*Passage to read*:
Not a coyote to be seen in my neighborhood.


For some reason, all I keep hearing on the radio, reading on the internet, is all about The Nineties. Blah blah blah The Nineties. September is the month of the Nineties. The nineties can be up to 25 years ago and that makes it a quarter of a century and that is officially, really, really old. Old enough to have tribute bands and parties and festivals.


The festivals feature aging rappers and smooth skinned Lisa Loeb and Carson Daly and neon clothes.


Neon clothes? Who was wearing that in the Nineties?


Girls in ironic plaid shirts and weird sunglasses are saying, “Yeah, my MOM wore this!” as they bust out in hilarious giggle fits then fist pump and shout, “Who’s down with OPP?”


“Yeah, you know me.” Every last homie.


The nineties is when we bought our house. We never thought we’d live here very long. Because we were going to buy a ranch. Beautiful acreage near forests and probably ocean views from the ridge. It would have hardwood floors and a lot of flat, sunny acreage and it would be so quiet up there on our ranch. That’s what we talked about in the Nineties.


I walked around this neighborhood with Timmy in the Nineties. Me and him spent a lot of time walking around LA and SF then driving back to Santa Cruz together in my old rusty truck without AC. Timmy didn’t need AC or a dog crate. We just both sat on that seat together, on the seat covers I bought at the old flea market, and sometimes we did get hot but we had our windows open. One of the most supremely awesome cool things about buying our house was that it had a stackable washer and dryer. Our own house with our own washer and dryer. We got a new one a few years back when the original one died. Went to Sears and picked out the same kind. Delivery guys came and installed it in the same place. It still works good.


In the Nineties, we had the same neighbor we still do living on one side of us, and the other side was Richard, who listened to the History Channel turned up to 11 all day and typed on his old typewriter. Once he went to Antarctica and he used to leave lemons on our porch. He died in that house after they amputated one of his feet. Now there’s a bunch of students crammed in there that scurry away when I see them because I got mad when they were throwing knives at our fence. I wasn’t really being a bitch, who throws knives at their neighbor’s fence? Huh? Who does that?


In the Nineties, there were the 2 sets of gangster kids who lived across the street from each other a little ways down the block and there were some shootings on our street then kids who had the pitbulls went to jail and the kid from the other family disappeared and his family moved away after the dad paved over the front yard to park his car there. Both their houses have been totally remodeled now, one is 2 stories tall and no more cigar smell, a family lives there, they walk by my house on the way to school. The other one has a lady with a Mercedes who got curtains instead of sheets for the living room window.


I say hi when I walk by with the dogs. There’s a lot of little kids on our street. Always have been, just now in different houses. Most of the kids like to pet the dogs. Gustavo loves them all. Banksy loves all kids unless they are wearing those kid bike helmets that have plastic mohawks on top and they’re riding tiny bikes. She cannot deal with plastic mohawk kids on tiny bikes at all. Ruby is sort of weirded out by petting these days. She looks squinchy and uncomfortable. And I always tell all kids, “Don’t pet this one,” and point to Otterpop. Who has already moved behind me and is laying down pretending the kids aren’t there, as if they never existed at all. She only ever liked that wild kid from the far end of the block. Sometimes I see him, he’s still short but he drives now instead of riding his scooter. He’d always throw it down in the middle of the street to see the dogs. I used to let him walk Gustavo with us down to check the surf. His parents never seemed to care he was gone.

*Required actions*:
a) Reproduce, word for word, the part of the essay about the Nineties that opens with the words containing "I walked around" and closes with "still works good.".
b) According to the essay about the Nineties, what feature of the house was one of the most awesome things about buying it?
Rely on the essay about the Nineties alone.

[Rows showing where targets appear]
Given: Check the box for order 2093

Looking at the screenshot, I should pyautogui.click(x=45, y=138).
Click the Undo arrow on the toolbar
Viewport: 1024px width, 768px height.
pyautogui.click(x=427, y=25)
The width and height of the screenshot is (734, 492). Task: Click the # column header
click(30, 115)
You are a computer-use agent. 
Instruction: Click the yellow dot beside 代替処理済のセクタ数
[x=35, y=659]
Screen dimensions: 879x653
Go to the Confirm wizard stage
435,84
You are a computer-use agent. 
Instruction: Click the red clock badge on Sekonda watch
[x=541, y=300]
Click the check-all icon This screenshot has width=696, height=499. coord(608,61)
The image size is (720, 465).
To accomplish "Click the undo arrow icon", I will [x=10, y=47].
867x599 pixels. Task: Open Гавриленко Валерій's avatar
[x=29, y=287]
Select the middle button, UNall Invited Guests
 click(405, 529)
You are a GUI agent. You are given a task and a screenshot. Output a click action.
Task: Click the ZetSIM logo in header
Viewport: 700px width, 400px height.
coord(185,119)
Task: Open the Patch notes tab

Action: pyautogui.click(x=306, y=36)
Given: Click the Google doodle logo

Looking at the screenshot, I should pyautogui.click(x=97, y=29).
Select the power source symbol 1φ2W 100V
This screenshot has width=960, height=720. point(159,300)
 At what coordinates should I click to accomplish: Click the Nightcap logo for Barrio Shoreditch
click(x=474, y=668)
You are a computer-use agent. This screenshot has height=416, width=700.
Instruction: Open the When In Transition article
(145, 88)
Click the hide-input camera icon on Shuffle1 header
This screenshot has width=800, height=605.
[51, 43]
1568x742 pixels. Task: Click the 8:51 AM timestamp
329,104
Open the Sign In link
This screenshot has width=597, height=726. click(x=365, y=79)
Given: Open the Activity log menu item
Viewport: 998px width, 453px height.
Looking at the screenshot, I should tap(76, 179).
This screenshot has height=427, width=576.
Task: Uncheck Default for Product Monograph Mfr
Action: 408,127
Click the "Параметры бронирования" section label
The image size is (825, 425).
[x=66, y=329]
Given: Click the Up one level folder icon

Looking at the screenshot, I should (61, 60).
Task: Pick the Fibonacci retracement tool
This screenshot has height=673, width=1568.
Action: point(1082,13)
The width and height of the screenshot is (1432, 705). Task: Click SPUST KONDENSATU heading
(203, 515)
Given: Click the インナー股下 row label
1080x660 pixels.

*Exercise answers*:
a)
I walked around this neighborhood with Timmy in the Nineties. Me and him spent a lot of time walking around LA and SF then driving back to Santa Cruz together in my old rusty truck without AC. Timmy didn’t need AC or a dog crate. We just both sat on that seat together, on the seat covers I bought at the old flea market, and sometimes we did get hot but we had our windows open. One of the most supremely awesome cool things about buying our house was that it had a stackable washer and dryer. Our own house with our own washer and dryer. We got a new one a few years back when the original one died. Went to Sears and picked out the same kind. Delivery guys came and installed it in the same place. It still works good.

b) It had a stackable washer and dryer.